The web based office suite which was a beta version for a long time, did not leave Microsoft disappointed as it has attracted about 100,000 customers. The initial release was available only to limited number of customers and its gradual likeness among customers made it into a public beta in April of this year. The Office 365 has always tried to have an edge over its competitors like Google and Apple which has made the company come out with Exchange, SharePoint and Lync . These products are not available on the iMac and to compete with Google, Microsoft also has a free version available for non-business or enterprise users which competes with Google's mostly free Docs service. The cloud service will replace the current Business Productivity Online Suite (BPOS).
The existing customers who are running on BPOS will be provided 12 months of time to shift over to Office 365. The customers who are running on Office Live Small Business will get about 3 months and for small businesses it is free. They can access it at any time.

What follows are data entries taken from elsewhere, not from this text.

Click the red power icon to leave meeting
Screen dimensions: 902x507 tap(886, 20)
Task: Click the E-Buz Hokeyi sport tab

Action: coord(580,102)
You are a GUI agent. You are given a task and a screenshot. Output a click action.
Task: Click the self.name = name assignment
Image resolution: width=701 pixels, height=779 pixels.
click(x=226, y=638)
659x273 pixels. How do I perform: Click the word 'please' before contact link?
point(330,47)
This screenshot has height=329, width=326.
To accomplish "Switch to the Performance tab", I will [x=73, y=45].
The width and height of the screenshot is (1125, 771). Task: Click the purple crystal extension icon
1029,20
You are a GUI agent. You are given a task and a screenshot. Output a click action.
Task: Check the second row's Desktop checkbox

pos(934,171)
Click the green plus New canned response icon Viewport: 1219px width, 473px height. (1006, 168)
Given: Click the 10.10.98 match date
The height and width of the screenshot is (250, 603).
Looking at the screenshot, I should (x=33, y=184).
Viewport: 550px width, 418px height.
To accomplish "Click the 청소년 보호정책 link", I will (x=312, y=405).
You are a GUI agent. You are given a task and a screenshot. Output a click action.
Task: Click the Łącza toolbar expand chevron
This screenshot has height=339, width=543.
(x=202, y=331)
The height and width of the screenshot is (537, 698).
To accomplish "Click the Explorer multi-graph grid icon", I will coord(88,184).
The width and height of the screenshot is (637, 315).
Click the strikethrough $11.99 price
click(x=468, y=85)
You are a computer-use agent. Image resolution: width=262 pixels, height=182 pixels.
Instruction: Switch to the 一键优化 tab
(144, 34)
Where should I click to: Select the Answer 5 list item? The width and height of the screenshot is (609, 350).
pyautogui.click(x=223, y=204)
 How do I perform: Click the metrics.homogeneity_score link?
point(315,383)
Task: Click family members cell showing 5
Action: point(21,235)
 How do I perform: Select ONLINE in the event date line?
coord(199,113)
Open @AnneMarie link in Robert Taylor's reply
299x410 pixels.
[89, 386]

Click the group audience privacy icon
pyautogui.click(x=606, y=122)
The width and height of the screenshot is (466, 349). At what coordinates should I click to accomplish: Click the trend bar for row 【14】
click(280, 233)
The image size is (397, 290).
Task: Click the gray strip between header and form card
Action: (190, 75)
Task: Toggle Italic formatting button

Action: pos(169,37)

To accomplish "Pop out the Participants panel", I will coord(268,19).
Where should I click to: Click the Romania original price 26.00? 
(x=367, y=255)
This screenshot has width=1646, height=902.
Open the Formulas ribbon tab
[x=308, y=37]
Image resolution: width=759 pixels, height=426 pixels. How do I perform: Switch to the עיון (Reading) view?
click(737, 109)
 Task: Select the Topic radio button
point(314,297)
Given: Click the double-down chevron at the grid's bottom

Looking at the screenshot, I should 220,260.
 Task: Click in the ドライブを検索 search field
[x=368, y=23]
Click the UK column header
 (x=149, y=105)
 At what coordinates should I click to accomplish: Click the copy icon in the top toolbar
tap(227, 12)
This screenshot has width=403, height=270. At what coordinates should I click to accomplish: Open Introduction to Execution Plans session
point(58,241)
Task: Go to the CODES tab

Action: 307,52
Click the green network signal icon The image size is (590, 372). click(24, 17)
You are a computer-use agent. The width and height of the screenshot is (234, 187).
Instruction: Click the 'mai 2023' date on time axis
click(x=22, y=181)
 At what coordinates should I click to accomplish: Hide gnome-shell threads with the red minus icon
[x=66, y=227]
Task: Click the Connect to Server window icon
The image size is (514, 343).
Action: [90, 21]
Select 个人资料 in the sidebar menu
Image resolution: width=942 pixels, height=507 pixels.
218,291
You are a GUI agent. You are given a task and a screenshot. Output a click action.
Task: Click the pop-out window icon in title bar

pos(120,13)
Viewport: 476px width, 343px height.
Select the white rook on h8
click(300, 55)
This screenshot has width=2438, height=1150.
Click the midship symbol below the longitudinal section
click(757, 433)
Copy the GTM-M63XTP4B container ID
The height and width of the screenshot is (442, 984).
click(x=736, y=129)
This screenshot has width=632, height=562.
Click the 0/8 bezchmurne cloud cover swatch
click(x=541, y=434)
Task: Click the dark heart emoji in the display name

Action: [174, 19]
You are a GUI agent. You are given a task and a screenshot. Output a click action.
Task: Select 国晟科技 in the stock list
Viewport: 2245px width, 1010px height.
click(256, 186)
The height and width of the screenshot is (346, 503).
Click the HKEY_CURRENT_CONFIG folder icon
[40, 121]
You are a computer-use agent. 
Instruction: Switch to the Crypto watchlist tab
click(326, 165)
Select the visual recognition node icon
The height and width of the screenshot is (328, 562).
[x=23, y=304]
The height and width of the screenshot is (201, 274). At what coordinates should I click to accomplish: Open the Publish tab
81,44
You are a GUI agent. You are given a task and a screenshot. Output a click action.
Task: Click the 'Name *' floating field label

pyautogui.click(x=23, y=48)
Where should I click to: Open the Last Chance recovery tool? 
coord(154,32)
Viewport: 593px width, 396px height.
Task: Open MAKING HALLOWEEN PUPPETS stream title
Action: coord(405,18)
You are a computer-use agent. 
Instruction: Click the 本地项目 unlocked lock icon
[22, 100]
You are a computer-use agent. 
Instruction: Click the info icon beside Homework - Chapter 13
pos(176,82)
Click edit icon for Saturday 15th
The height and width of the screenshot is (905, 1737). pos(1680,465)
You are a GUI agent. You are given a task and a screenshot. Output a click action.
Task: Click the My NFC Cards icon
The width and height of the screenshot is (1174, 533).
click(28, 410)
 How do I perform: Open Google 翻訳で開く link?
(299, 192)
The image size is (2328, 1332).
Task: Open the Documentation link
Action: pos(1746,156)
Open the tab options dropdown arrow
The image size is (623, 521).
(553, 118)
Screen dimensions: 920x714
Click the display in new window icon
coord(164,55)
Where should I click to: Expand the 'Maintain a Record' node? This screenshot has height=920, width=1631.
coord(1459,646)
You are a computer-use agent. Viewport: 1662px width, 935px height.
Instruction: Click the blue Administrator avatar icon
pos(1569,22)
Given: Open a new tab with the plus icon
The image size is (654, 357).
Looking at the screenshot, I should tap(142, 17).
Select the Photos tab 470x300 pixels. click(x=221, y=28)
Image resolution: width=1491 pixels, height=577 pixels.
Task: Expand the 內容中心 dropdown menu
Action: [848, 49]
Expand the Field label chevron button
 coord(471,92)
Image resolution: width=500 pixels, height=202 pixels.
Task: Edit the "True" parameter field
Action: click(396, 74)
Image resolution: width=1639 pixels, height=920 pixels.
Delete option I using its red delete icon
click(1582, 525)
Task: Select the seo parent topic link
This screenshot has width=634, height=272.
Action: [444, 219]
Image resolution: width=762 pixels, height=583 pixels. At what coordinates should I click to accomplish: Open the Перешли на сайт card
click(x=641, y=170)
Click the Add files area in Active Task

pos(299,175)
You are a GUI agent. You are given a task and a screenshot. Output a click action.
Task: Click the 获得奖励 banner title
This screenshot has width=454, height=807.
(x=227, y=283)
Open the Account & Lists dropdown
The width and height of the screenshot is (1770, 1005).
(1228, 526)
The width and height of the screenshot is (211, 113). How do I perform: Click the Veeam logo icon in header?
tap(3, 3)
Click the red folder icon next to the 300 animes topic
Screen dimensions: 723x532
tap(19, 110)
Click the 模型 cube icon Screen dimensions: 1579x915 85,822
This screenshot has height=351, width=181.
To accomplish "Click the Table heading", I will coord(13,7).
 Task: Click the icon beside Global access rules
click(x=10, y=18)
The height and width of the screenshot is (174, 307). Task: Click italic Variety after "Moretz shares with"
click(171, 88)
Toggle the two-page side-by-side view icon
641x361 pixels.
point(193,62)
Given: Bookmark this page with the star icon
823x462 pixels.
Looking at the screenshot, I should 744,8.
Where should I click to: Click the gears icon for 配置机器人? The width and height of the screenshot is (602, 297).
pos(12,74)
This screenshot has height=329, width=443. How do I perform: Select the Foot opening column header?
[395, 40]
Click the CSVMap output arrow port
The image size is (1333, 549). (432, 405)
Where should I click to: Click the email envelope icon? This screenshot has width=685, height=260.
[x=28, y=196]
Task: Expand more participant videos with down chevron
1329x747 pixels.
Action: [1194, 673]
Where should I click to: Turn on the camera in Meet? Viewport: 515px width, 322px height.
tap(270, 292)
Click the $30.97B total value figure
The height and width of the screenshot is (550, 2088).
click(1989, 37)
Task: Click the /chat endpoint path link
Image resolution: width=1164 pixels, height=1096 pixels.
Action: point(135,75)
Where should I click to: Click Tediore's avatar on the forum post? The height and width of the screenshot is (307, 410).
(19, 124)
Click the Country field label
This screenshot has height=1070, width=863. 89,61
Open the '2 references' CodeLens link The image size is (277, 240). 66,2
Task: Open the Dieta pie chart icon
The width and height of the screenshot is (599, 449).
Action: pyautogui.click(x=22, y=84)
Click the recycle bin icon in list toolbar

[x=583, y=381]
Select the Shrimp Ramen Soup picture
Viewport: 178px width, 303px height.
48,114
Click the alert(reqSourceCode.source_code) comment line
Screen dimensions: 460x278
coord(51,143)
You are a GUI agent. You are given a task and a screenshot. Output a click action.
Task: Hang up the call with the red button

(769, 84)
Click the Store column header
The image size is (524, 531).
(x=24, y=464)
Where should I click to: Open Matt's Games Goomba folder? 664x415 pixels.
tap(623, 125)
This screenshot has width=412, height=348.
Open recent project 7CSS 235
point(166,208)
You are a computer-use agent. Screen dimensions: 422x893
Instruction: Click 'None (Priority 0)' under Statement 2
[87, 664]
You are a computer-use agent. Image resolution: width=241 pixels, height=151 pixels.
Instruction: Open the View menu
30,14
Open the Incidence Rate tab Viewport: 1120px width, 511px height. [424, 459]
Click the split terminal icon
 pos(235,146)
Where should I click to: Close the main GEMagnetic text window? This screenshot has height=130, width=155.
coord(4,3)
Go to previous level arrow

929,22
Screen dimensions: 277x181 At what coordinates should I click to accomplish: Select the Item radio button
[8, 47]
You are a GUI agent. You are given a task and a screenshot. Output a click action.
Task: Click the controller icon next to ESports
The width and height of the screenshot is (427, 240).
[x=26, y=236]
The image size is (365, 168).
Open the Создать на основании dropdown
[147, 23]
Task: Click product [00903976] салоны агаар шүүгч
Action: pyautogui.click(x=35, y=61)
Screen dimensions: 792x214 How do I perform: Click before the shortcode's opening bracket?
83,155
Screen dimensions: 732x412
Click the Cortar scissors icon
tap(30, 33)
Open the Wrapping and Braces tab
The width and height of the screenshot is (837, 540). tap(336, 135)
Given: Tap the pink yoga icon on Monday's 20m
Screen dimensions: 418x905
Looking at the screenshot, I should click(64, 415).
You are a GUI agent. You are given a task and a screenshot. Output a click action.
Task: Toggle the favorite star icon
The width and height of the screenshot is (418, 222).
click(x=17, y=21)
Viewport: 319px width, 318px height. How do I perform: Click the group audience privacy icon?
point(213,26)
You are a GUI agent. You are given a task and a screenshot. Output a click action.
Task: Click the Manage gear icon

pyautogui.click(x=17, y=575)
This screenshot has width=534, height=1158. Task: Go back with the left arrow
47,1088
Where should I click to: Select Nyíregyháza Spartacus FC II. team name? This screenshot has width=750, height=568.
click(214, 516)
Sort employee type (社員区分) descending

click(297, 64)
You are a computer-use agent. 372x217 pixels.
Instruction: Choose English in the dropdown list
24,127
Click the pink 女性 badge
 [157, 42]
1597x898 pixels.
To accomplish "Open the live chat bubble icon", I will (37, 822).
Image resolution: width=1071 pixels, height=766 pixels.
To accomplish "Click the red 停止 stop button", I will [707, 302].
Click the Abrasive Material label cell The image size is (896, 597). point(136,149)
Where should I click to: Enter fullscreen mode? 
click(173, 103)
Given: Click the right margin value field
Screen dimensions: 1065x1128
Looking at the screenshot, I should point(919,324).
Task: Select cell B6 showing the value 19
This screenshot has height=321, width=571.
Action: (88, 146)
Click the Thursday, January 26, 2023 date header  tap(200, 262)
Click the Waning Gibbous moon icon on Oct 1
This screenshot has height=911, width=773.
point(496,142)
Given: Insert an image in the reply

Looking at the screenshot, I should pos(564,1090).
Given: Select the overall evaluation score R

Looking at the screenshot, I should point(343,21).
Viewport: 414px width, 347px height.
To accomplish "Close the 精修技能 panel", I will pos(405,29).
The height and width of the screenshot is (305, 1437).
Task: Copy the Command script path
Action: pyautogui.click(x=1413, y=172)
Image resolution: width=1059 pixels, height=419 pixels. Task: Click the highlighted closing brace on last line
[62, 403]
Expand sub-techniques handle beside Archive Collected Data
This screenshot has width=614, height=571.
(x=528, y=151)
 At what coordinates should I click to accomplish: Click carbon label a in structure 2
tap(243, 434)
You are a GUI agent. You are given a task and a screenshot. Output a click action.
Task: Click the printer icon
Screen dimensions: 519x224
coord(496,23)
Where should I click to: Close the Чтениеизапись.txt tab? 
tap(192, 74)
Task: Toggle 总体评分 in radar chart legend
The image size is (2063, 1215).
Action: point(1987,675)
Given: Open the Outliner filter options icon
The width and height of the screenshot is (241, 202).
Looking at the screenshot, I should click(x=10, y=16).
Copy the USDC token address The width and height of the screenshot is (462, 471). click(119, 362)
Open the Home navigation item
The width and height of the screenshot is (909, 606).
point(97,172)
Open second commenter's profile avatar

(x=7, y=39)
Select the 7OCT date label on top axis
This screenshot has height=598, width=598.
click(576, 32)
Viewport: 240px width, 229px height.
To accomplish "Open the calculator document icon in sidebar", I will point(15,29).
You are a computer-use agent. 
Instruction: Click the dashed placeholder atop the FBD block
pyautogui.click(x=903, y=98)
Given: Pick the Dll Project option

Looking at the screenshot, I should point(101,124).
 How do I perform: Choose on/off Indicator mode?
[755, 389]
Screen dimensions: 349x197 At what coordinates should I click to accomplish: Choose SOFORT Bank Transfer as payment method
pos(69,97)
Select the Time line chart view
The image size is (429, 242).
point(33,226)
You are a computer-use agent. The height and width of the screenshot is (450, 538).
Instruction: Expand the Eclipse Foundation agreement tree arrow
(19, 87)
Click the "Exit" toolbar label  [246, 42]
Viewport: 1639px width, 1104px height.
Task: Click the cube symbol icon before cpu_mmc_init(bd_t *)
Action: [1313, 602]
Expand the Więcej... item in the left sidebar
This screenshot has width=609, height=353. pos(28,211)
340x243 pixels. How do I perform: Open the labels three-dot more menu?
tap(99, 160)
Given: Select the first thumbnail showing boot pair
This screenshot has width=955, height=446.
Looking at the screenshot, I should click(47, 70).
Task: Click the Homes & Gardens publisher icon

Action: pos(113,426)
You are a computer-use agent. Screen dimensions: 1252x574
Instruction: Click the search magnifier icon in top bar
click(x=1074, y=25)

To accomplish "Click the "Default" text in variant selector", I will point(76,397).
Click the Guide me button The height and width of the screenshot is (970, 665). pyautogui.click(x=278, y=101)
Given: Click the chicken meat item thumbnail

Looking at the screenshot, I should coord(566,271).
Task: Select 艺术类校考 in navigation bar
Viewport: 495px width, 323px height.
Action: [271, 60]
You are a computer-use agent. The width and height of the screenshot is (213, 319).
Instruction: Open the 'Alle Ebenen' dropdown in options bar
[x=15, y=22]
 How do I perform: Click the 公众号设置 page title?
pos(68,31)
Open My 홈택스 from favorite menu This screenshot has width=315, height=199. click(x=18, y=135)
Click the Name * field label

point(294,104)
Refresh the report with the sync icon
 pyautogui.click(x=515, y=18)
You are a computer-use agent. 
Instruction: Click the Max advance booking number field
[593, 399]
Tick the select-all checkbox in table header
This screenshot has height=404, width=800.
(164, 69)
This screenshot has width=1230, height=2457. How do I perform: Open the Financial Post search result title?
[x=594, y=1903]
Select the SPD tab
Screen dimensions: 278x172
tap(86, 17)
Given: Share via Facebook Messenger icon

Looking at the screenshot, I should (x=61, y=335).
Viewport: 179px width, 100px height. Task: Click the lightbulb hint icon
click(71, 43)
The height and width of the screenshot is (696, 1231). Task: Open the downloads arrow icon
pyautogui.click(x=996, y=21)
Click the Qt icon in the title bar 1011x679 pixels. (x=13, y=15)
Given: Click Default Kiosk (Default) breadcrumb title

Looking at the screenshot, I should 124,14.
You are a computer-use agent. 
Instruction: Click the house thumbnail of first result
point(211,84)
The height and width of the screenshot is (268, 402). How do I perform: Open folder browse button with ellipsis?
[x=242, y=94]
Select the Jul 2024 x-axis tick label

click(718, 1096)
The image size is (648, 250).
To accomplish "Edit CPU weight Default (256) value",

Office 365 runs on a hosted version of Microsoft's SharePoint and Exchange servers for email and collaboration, provides each user with a 25GB mailbox, and connects to Outlook 2010 and Outlook 2007. SharePoint provides the back-end storage for sharing and storing of regular Office documents and their web-based extension Office Web Apps.
The U.S. government is supposedly the benefiter as the U.S. public sector is at present suffering from massive budget shortfalls and the BPOS tool provided by companies like Microsoft and Google offer the prospect of new email systems at lower upfront costs, without customers needing to run their own servers.
Google and Microsoft are into a tug of war to bag the projects tendered by the U.S. government for BPOS.
Recently, Microsoft fished the San Francisco s city government contract for 23,000 e-mail users. The contract is to launch the 23,000 e-mail users on BPOS and Microsoft Exchange Online instead of Google - or even IBM's Lotus Notes.